§ Data extract:
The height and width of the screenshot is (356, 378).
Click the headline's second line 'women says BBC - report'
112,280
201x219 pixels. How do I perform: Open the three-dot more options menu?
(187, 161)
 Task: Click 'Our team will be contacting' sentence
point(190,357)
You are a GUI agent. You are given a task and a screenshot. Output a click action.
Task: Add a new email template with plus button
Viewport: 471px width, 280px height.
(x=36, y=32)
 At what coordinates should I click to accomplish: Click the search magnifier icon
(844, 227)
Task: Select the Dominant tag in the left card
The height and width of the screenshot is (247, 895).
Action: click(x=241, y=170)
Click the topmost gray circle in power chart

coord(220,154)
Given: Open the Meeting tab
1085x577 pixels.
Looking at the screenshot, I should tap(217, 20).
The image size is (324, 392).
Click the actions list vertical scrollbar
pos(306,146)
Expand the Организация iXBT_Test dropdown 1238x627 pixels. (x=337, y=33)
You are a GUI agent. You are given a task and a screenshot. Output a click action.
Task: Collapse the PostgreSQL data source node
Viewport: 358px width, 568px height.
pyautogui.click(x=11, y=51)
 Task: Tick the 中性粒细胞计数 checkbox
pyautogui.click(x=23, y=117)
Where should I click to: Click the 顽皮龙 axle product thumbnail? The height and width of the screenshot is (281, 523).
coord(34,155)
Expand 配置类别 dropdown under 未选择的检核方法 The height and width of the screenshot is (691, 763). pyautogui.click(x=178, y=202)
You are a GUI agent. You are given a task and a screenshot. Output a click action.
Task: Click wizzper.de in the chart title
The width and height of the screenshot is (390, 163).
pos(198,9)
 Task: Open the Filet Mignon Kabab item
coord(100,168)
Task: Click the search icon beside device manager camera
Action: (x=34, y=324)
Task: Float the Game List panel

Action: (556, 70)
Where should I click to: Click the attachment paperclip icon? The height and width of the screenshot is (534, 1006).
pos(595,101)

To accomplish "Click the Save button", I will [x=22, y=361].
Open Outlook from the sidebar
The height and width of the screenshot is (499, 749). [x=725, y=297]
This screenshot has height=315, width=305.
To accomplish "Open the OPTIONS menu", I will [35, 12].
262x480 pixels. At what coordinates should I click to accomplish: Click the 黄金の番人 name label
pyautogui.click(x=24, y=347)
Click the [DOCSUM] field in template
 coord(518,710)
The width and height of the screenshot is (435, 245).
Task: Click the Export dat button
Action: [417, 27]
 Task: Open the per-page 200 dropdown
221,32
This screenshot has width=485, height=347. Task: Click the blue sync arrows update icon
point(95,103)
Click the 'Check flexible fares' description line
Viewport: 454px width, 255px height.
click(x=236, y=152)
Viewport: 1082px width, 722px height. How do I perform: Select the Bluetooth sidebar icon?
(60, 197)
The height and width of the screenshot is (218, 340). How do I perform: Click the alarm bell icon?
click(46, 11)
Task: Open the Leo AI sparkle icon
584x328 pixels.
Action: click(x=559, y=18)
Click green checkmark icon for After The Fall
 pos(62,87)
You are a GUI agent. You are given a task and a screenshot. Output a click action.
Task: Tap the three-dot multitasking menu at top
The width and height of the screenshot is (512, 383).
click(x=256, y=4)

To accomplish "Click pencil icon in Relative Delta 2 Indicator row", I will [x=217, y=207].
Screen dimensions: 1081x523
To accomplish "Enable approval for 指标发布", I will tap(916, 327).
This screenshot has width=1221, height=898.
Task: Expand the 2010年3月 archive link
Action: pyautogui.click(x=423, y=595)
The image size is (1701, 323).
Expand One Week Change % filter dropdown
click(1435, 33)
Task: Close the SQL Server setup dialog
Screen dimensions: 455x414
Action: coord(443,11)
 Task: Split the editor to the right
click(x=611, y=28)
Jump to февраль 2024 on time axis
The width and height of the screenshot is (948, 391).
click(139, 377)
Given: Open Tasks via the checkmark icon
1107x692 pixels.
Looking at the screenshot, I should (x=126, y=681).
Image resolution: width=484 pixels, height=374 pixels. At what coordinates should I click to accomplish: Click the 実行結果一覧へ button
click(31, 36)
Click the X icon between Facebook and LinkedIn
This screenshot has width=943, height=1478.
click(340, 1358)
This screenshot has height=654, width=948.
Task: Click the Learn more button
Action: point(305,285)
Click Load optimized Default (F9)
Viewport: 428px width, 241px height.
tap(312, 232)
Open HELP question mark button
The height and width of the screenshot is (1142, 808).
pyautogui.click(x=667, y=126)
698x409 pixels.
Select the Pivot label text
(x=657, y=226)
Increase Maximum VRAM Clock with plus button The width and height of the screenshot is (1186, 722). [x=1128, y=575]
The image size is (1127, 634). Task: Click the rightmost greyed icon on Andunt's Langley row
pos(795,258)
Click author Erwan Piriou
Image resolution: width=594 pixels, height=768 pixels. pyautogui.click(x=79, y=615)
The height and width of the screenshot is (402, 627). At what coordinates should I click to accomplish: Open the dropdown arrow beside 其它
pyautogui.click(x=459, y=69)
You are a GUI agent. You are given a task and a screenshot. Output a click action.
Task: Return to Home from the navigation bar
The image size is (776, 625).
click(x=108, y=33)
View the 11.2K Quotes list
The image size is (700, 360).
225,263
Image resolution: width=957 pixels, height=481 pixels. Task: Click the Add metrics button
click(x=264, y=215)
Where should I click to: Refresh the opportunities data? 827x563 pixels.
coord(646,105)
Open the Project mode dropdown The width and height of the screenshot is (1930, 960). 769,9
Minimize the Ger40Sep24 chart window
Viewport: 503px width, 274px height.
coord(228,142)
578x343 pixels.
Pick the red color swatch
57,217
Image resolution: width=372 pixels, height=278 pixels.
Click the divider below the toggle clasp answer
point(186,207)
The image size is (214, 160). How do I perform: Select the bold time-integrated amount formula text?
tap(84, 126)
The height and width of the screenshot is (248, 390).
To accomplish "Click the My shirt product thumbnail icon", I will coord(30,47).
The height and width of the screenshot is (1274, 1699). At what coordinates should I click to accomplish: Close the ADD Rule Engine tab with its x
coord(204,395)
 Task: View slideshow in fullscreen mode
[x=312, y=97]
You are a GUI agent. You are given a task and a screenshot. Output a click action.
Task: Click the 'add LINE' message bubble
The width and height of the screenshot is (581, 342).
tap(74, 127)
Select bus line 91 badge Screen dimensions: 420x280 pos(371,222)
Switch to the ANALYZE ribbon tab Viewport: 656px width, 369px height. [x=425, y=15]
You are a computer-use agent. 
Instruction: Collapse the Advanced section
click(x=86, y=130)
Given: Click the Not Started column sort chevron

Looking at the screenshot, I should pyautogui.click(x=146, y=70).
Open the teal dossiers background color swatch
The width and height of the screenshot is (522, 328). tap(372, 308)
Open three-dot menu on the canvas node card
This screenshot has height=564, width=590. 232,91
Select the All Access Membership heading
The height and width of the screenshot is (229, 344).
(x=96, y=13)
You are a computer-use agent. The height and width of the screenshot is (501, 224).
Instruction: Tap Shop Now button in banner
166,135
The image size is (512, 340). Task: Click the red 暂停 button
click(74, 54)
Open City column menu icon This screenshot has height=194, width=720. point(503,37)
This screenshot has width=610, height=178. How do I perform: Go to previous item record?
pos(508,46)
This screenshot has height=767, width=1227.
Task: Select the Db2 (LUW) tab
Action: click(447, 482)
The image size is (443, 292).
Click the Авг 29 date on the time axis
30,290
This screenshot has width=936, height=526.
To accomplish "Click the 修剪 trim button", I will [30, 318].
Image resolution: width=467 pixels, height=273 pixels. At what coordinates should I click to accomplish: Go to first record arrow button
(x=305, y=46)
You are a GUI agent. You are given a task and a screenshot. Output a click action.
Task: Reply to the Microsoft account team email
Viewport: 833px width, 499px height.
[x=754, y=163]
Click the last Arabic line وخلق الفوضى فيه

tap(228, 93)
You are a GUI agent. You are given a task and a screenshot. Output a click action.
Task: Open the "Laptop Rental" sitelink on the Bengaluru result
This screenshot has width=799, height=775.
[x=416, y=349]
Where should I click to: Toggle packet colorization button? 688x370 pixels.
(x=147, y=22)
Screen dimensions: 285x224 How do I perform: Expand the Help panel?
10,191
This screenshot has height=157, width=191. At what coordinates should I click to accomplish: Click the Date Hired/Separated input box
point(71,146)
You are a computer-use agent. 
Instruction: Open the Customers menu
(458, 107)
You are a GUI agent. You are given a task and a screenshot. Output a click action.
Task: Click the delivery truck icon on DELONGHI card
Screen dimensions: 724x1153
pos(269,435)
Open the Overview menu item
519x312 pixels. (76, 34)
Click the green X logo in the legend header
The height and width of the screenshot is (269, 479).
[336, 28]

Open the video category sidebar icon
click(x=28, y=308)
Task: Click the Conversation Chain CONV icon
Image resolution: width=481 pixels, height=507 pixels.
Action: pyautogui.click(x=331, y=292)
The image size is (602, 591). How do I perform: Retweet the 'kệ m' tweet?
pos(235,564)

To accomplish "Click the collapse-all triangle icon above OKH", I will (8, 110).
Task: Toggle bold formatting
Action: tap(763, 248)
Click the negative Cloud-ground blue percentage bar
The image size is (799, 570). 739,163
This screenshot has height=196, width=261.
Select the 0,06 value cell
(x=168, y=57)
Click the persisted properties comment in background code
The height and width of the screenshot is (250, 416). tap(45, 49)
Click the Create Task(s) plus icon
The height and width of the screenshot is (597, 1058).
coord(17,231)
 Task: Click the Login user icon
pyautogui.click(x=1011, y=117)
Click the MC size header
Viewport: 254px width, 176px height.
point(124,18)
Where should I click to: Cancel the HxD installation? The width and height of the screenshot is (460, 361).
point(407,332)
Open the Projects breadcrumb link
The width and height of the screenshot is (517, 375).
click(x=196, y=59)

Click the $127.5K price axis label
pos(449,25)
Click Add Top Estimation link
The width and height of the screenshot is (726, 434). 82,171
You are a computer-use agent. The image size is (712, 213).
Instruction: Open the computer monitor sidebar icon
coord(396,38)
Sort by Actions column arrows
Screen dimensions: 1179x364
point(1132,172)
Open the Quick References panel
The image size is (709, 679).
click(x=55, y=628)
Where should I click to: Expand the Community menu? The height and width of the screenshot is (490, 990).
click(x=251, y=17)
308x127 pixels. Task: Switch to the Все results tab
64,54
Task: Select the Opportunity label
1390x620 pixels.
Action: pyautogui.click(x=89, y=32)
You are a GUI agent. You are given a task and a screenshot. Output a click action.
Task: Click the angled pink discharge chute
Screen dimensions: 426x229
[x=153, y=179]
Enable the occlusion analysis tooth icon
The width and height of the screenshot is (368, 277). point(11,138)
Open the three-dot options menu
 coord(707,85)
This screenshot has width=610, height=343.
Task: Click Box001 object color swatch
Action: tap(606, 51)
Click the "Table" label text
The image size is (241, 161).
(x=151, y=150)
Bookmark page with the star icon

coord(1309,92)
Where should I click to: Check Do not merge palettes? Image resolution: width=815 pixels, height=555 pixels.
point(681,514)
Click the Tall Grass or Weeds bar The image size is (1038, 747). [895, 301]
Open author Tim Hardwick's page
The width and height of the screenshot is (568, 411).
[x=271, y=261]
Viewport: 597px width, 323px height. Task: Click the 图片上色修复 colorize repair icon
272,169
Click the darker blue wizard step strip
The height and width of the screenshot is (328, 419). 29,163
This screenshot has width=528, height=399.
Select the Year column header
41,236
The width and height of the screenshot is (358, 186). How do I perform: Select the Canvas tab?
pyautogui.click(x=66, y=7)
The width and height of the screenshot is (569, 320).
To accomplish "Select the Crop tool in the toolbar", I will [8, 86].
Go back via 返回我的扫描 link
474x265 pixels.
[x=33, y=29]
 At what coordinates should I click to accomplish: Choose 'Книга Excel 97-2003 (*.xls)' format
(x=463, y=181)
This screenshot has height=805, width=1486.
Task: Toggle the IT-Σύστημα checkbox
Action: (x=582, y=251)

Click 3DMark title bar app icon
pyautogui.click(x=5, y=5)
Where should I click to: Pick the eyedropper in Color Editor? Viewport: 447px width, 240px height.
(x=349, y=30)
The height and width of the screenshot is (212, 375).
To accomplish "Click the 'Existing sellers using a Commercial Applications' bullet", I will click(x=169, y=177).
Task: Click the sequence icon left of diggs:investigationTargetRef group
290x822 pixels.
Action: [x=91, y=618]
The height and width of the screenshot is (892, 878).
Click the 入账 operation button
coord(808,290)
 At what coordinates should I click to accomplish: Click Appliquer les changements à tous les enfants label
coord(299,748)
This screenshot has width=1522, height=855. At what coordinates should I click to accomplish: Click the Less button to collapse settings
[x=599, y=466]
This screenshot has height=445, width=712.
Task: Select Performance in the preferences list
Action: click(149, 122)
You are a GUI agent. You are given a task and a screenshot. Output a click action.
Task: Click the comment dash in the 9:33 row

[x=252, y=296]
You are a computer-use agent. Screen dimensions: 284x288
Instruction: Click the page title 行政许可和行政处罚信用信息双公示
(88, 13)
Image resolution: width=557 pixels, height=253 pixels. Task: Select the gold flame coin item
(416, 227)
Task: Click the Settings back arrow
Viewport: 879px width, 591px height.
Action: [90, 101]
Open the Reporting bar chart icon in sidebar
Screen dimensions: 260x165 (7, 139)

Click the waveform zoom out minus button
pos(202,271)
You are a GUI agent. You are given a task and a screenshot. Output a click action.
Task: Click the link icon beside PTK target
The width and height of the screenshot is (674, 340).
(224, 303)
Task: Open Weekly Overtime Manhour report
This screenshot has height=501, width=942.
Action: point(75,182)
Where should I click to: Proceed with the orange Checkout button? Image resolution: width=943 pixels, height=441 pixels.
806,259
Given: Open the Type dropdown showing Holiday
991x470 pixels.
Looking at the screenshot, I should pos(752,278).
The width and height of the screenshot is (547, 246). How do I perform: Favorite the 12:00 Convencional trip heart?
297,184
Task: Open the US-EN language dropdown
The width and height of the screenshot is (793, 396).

§ Exercise directions: Reproduce every line from the start of the items down to the line containing "point(190,357)", replacing "headline's" with "title's" and changing nothing else.

§ Full output:
The height and width of the screenshot is (356, 378).
Click the title's second line 'women says BBC - report'
112,280
201x219 pixels. How do I perform: Open the three-dot more options menu?
(187, 161)
 Task: Click 'Our team will be contacting' sentence
point(190,357)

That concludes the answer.